Der Abend beginnt mit Applaus. Heftigem Applaus, er kommt von oben, von den Stehplätzen, wo die Härtesten der Harten sich gerade warm trinken für die bezahlte Wochenendunterhaltung. Einen Augenblick lang freut sich Manuel Gräfe: Geht ja, denkt er, vielleicht haben die Leute doch etwas verstanden, war nicht so einfach in den vergangenen Tagen. Aber dann kommen die Rufe. Rhythmisch und gar nicht so leise, erst: „Anzug-Nazis!“, dann „Steuerbetrüger!“, und auf einmal klingt der Applaus anders.

Seid ihr doch wieder da? Traut ihr euch wirklich noch?

Der Fußballschiedsrichter Manuel Gräfe hat sich nicht wirklich gefreut auf diesen Abend in Köln. Auf das Spiel zwischen den traditionell verfeindeten Klubs 1. FC Köln und Borussia Mönchengladbach. Erste Bundesliga, 50.000 Zuschauer, natürlich ist das Stadion ausverkauft. So wie vor einer Woche, als Köln gegen Mainz spielen sollte. Die Trainer hatten ihre Ansprachen gehalten, die Mannschaften waren bereit. Einer fehlte. Einer, den Fußballfans eher selten vermissen und dessen Existenz ihnen im besten Fall egal ist. Aber ohne ihn ist auch im dritten Jahrtausend kein Fußballspiel möglich, und selten ist das einer größeren Öffentlichkeit auf so dramatische Weise klar geworden wie vor einer Woche.

Am Tag, als in Köln nicht Fußball gespielt wurde, weil der Schiedsrichter Babak Rafati in seinem Hotelzimmer lag und von seinen Assistenten wiederbelebt werden musste.

Es ist nicht leicht in diesen Tagen, Schiedsrichter zu sein. Alle wissen es besser, alle können es besser, in der Fankurve im Stadion und vor dem Fernseher sowieso. Der Skandal um den betrügerischen Schiedsrichter Robert Hoyzer, der homoerotische Rosenkrieg um die ehemaligen Schiedsrichter Manfred Amerell und Michael Kempter sowie die Affäre um vermeintliche Steuerbetrügereien haben dem Ansehen eines gesamten Berufsstandes schweren Schaden zugefügt. Im öffentlichen Ansehen stehen Schiedsrichter knapp vor Lehrern und Polizisten. Das hat Spuren hinterlassen, vor allem bei denen, über die so viel und so unwidersprochen geredet wurde.

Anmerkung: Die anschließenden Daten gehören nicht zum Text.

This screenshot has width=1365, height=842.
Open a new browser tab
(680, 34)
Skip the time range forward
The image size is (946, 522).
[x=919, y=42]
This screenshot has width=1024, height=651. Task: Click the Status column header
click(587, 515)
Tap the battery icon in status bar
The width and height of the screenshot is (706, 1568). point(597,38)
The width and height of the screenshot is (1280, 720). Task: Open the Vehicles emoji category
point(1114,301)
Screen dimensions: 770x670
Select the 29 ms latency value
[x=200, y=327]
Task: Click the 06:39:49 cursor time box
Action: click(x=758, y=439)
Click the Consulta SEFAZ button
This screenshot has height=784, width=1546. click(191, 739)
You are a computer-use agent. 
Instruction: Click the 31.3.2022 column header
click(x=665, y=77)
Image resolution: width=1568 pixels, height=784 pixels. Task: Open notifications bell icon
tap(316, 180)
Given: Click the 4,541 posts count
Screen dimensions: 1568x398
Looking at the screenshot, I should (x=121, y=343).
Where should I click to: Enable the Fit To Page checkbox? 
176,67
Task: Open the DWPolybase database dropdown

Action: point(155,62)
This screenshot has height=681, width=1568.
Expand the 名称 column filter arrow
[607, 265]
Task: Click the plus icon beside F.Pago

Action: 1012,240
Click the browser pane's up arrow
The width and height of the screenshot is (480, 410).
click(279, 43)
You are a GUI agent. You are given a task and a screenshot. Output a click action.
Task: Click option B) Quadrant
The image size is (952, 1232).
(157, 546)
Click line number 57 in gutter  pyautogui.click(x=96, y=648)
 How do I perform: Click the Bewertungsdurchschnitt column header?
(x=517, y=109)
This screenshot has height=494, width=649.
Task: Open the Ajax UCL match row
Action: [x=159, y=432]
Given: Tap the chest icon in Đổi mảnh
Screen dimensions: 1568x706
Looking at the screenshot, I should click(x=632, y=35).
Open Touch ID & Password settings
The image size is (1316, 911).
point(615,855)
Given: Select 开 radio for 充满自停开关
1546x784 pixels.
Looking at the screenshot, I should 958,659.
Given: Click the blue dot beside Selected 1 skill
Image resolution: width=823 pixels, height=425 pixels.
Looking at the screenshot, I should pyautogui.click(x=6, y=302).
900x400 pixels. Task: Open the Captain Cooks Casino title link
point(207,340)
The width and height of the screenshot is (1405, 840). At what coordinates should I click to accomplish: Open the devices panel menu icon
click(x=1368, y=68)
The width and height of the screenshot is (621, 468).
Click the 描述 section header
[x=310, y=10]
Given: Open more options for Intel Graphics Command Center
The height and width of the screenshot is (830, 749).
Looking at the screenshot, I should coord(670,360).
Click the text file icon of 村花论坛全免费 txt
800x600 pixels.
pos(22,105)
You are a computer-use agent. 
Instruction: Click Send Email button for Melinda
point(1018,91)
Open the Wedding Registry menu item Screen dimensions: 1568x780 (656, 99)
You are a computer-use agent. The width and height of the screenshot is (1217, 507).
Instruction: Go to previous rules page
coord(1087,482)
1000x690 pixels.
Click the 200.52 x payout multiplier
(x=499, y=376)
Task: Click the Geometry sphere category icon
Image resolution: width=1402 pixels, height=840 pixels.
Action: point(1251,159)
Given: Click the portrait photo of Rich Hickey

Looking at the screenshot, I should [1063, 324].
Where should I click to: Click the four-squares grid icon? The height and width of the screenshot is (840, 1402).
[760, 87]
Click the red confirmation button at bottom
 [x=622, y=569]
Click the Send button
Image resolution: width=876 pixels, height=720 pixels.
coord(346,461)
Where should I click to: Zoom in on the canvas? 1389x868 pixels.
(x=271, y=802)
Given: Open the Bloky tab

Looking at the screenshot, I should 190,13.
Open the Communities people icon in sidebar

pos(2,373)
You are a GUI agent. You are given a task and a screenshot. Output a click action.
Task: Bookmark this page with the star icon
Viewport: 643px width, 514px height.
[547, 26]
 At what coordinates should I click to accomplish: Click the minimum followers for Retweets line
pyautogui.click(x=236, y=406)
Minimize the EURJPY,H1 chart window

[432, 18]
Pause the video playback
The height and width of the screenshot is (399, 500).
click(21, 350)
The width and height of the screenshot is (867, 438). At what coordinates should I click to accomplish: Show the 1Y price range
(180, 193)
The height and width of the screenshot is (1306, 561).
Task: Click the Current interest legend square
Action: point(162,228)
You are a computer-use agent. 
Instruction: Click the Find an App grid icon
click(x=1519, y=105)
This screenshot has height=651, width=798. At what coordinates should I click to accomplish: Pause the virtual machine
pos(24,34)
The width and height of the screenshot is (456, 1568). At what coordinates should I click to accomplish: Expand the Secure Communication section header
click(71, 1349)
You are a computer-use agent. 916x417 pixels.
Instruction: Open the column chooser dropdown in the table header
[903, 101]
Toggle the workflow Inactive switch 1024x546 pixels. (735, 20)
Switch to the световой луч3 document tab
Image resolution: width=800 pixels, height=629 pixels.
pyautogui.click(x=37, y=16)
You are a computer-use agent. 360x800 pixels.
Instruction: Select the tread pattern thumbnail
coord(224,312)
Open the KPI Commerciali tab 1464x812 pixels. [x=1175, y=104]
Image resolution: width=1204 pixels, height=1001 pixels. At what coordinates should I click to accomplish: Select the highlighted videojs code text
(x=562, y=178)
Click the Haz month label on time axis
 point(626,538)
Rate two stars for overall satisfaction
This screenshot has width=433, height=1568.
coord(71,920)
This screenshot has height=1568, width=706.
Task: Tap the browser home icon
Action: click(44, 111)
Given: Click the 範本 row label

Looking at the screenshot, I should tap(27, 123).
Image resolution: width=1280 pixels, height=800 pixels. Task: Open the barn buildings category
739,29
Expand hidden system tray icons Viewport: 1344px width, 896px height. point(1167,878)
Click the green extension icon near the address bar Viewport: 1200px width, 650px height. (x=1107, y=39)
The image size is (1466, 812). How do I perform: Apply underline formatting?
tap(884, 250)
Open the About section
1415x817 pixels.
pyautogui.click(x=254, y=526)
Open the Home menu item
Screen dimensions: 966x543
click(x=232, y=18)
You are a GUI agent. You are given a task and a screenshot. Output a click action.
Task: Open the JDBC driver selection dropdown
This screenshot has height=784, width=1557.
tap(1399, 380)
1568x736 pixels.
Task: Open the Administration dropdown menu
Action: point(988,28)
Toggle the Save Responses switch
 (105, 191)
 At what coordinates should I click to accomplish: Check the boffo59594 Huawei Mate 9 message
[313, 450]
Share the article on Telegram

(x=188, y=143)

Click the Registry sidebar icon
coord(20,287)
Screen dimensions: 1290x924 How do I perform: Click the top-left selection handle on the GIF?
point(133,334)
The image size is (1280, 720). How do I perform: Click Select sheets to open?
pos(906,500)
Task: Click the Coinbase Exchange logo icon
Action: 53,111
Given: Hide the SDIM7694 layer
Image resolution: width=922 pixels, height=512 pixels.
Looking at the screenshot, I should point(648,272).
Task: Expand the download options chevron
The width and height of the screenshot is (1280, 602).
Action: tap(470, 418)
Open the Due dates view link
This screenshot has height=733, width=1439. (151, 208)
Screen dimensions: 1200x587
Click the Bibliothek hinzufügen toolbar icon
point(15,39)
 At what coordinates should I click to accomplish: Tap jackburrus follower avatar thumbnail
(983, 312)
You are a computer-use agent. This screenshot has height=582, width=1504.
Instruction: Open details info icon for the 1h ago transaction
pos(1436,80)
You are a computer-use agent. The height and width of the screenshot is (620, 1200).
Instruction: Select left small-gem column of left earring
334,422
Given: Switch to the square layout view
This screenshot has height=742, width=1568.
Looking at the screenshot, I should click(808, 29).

Ein Bundesligaspiel beginnt für Manuel Gräfe nicht erst mit dem Einlaufen vor dem traditionell feindseligen Publikum. Ein paar Tage vor dem Spiel hat er aus der Zentrale des Deutschen Fußball-Bundes (DFB) die Ansetzung bekommen. Köln. Ausgerechnet Köln, wo Babak Rafati eigentlich pfeifen sollte. Einem Automatismus folgend hatte der DFB ihn und sein Team für dasselbe Hotel gebucht, in dem auch Rafati sich auf sein Spiel vorbereitet hatte. Dasselbe Zimmer…? Gräfe sagt, er habe das erst einmal sacken lassen, aber dann hat er das Hotel umbuchen lassen und sich auf seinen Einsatz vorbereitet. Einer muss es ja machen, und irgendwie ist es ja auch ein Kompliment, dass der DFB ihm die Leitung dieses hoch sensiblen Spiels anvertraut hat.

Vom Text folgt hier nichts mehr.